— Required actions —
(a) In the passage on LTTE peace talks, what did talks with President Premadasa enable the LTTE to do?
(b) Continue the passage on LTTE peace talks from the point where it ends.

— Document passage —
Grand strategy must always remember that peace follows war.


LTTE chief negotiator anton Balasinghan with LTTE cadres in Vanni. Political division head S.P. Thamil Selvan is also in the picture (ANCL file photo)

"If you wish for peace understand war, particularly the guerilla and subversive forms of war" - Capt. Sir Basil Liddell Hart, Thoughts on War (1944)

'Homeland' is defined as the state, to which one belongs or, from which one originated, or as native land or as a country, from which one's ancestors came while 'unitary' and 'united' as not divided and politically joint, respectively according to the Oxford dictionary.

As far as the talks are concerned, the manner, in which the LTTE behaved at previous talks, differs from one another.

This means, that they, often had a 'hidden' agenda at talks; at Thimpu, they managed to effect troops withdrawal from the northern coastal belt; this facilitated their cadres, who received training in Tamil Nadu, a safe return, across the 'Palk' strait.

Talks with President Premadasa enabled them to get rid of the IPKF, while the same with Madam CBK helped them to re-establish control in the east, which they had lost, and smuggle a consignment of new weaponry system, such as 'stinger' missiles.

At the fourth one, they consolidated, themselves 'politically'; thus terminating the three phases of guerilla warfare- 'preparatory', 'resistance', and 'active-resistance' and entered the fourth, which is 'open/strategic offensive'.

— Records —
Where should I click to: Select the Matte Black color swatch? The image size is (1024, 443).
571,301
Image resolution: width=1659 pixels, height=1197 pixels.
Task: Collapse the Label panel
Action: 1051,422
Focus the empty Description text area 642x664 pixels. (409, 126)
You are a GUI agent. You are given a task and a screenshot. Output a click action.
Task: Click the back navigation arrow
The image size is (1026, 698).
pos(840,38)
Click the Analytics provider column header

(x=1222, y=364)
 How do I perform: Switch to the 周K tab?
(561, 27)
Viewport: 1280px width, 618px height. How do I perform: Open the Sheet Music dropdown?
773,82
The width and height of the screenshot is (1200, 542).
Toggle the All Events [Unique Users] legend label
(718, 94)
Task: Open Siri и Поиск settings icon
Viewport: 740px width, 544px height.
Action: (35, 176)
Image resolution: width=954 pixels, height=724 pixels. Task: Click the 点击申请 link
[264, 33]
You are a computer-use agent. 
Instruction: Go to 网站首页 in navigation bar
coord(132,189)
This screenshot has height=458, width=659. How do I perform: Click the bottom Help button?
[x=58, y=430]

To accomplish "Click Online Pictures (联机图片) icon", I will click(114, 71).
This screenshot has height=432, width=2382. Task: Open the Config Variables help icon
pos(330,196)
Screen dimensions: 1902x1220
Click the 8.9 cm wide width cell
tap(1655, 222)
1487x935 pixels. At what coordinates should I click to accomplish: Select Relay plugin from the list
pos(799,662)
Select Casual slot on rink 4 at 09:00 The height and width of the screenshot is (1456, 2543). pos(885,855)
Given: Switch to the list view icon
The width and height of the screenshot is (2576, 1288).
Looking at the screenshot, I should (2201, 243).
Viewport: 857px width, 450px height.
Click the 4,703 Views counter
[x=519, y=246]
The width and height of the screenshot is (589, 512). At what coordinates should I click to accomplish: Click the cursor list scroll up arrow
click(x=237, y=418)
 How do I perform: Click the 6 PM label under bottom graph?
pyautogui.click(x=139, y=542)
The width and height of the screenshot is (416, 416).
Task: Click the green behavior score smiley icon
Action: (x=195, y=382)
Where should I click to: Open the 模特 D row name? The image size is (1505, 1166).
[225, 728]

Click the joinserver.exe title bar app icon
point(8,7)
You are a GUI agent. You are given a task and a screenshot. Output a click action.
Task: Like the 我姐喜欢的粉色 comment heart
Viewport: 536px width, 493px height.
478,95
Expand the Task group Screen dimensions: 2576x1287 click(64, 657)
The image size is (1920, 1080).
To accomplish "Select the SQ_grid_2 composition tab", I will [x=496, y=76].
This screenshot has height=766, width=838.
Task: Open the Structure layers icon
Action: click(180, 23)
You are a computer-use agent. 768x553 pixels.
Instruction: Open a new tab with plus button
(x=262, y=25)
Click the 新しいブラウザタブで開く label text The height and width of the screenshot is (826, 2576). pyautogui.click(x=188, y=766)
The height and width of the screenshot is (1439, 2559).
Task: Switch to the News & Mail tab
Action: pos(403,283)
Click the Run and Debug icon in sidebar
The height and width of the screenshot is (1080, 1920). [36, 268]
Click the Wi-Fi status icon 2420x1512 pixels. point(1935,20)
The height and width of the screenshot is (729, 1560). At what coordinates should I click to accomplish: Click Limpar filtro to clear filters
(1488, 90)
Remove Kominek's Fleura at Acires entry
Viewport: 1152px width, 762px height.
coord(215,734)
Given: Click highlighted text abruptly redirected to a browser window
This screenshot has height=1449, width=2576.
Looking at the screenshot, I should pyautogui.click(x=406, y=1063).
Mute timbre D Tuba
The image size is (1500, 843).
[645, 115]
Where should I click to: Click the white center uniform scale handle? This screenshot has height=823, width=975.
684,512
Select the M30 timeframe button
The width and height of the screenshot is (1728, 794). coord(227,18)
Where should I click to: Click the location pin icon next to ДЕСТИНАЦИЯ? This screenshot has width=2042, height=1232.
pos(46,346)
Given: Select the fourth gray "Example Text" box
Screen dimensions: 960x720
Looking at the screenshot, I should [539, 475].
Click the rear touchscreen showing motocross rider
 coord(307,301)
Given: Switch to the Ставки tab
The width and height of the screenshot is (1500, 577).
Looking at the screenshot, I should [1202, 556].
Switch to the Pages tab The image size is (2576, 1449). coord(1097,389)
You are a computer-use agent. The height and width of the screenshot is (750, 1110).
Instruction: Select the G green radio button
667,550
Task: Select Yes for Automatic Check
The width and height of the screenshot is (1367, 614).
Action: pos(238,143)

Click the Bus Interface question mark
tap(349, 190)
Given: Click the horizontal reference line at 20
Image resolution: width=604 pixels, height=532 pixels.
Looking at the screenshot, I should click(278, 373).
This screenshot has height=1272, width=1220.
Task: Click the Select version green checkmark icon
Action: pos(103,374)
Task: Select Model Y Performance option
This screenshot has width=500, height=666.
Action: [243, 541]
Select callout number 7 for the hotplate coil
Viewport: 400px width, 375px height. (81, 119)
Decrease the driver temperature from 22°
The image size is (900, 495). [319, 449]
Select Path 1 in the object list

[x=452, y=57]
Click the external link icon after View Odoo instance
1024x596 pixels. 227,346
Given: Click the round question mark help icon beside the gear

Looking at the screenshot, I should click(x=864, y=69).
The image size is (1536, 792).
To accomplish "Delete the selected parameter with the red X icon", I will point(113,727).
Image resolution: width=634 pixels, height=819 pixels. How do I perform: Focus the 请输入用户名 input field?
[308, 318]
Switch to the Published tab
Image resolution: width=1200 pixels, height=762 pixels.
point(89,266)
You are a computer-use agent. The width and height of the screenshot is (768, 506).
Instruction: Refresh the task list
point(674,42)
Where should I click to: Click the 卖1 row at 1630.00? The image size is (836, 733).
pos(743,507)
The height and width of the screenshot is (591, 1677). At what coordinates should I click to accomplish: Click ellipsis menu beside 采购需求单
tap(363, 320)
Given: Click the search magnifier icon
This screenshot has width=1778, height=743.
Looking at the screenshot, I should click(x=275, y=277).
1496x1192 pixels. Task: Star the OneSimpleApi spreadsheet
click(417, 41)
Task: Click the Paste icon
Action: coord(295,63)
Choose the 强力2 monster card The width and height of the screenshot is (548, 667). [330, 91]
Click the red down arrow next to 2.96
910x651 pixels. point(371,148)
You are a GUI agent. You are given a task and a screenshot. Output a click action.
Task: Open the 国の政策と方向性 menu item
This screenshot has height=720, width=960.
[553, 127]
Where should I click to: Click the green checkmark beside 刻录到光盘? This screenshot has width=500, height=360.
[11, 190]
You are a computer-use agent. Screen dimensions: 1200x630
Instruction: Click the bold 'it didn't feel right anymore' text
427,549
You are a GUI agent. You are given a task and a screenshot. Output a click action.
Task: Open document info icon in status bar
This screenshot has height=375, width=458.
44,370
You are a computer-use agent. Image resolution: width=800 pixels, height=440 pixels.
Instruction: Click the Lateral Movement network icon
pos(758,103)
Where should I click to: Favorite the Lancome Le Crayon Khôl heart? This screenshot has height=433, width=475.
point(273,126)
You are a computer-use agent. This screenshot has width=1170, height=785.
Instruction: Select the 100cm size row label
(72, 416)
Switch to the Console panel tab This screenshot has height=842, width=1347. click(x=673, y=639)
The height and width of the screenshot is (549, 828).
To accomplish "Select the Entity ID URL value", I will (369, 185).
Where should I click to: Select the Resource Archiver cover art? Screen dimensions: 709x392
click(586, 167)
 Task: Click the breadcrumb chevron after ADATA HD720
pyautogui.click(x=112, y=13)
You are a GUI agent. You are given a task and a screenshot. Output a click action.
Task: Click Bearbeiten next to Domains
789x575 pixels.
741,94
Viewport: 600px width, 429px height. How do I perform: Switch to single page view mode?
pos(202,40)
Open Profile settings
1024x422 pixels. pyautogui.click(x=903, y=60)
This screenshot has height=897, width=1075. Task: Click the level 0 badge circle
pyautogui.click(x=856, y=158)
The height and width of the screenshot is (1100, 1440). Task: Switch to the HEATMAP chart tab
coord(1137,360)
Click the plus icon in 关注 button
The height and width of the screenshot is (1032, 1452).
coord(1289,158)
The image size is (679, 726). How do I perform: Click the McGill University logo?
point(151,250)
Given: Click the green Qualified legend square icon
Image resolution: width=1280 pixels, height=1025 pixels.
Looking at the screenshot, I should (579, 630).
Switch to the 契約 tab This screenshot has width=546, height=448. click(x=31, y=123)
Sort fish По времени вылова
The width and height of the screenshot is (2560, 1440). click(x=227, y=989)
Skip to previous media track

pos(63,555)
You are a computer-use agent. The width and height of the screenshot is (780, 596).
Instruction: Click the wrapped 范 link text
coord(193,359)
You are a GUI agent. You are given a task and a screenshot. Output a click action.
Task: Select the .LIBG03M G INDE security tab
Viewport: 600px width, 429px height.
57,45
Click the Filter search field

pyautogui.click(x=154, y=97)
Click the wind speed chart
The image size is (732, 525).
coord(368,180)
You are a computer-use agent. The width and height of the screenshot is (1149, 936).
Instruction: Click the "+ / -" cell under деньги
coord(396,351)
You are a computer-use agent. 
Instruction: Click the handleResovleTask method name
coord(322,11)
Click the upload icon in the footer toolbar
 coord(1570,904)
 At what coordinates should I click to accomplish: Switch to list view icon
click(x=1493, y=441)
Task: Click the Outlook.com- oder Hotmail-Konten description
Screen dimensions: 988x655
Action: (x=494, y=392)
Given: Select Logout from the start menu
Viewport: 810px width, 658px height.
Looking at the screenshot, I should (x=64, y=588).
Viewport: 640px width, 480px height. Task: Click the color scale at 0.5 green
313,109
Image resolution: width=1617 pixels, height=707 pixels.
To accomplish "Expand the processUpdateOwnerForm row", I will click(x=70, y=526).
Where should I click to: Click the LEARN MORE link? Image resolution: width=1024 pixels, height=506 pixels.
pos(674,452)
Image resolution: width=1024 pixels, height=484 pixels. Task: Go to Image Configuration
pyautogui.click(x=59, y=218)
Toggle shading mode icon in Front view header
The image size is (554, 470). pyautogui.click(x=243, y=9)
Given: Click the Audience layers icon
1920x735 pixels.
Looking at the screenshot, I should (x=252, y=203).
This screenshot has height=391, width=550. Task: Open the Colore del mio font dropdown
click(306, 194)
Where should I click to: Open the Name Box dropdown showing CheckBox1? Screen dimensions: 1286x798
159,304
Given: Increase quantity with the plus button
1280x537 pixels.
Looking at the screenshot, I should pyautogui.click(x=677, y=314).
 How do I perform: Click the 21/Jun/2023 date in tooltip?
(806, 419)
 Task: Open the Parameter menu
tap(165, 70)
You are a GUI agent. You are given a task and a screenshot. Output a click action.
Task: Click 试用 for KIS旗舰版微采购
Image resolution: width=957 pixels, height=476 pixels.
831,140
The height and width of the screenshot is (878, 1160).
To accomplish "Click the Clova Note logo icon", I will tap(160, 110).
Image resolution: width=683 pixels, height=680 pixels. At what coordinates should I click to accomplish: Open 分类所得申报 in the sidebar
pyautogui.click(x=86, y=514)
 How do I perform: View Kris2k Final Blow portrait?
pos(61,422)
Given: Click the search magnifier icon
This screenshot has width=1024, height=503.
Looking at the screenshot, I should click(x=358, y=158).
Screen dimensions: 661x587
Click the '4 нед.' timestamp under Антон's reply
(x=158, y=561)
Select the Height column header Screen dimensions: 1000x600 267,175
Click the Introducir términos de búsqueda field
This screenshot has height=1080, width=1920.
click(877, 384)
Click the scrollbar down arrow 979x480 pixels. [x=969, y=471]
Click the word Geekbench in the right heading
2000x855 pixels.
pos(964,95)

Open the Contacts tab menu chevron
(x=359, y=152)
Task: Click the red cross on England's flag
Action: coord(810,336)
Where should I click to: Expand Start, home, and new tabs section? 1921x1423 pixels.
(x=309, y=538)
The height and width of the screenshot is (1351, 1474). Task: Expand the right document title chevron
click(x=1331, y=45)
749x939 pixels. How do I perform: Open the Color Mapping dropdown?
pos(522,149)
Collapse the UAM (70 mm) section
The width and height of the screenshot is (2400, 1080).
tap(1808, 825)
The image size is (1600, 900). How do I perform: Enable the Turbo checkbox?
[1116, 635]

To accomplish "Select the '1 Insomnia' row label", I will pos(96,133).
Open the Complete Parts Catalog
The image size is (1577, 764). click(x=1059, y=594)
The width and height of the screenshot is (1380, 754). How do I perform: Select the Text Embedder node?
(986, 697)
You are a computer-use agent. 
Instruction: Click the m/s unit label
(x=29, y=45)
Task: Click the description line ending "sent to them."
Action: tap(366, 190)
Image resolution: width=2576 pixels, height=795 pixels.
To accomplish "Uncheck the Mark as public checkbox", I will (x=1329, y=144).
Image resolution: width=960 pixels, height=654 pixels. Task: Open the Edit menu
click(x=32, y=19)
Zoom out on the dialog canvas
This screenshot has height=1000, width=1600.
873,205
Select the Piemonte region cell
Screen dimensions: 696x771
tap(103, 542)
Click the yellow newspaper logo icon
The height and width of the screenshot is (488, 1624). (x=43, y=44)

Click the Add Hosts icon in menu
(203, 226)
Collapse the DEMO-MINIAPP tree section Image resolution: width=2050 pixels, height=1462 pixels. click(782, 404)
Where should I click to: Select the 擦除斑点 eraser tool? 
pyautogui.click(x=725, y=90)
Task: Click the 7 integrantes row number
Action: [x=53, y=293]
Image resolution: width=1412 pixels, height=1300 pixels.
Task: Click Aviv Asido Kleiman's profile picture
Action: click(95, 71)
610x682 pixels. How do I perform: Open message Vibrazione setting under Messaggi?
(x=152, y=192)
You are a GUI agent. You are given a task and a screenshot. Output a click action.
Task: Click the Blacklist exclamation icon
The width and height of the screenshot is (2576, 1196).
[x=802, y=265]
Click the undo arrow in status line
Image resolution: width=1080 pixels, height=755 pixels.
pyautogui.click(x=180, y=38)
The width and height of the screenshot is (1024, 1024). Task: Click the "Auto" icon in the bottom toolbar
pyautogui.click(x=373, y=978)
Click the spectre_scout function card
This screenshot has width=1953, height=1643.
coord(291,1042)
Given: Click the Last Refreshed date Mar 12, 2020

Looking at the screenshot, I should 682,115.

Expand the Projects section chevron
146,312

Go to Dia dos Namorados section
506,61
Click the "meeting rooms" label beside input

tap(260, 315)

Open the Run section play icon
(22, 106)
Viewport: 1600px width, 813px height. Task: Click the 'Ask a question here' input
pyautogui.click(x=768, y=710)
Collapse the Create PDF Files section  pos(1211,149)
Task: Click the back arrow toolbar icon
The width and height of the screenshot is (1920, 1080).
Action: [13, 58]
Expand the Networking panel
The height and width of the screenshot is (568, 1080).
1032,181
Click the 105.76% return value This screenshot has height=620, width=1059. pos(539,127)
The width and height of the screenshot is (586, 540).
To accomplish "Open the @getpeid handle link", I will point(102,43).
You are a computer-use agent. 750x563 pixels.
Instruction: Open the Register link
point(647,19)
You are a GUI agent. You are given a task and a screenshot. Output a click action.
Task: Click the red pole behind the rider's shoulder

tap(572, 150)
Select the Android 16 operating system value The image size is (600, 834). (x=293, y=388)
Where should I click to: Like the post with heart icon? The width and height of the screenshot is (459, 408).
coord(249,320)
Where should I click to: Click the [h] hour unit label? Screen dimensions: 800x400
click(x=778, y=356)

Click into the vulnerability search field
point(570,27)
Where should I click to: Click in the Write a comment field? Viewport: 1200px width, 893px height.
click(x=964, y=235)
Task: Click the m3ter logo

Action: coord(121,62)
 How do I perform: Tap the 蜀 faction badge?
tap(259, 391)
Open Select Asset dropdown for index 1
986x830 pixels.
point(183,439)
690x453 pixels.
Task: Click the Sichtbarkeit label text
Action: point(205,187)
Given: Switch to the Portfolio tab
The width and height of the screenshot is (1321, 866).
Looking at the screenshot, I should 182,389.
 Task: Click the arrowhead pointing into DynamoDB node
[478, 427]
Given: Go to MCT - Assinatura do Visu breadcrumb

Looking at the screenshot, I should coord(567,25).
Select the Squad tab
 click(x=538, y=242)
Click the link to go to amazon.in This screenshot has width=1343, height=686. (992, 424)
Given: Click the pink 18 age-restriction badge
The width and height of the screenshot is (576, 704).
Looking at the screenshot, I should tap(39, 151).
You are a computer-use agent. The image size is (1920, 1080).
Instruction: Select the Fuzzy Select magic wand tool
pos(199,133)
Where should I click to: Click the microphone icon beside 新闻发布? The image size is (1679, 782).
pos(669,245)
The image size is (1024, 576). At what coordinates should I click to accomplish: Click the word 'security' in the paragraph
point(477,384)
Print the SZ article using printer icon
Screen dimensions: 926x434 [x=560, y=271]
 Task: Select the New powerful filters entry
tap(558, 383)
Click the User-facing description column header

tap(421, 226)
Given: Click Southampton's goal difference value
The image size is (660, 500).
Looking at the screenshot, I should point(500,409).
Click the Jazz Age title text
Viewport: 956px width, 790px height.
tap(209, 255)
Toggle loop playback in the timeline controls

— Responses —
(a) They enabled the LTTE to get rid of the IPKF.

(b)
Many interpreted the LTTE's entry to peace process in many ways - international pressure on LTTE following WTC attack by Al-Qeada, LTTE-military stalemate, threats to LTTE leadership by 'coup-de-man' military operations, change in the attitude of the LTTE leader, pragmatism of the, then PM, etc.

Having, so optimistically talked about the LTTE's change to politics from military, at the beginning of talks, various analysts including media, then began to talk about their readiness to combat; by just speculating from their recent violence and past behavior - this shows the lack of understanding and professionalism, and also biasness in comments for political and individual gains.

The actual reason for the LTTE to enter talks has, now been proved by the way the LTTE maneuvered their affairs since the beginning of truce.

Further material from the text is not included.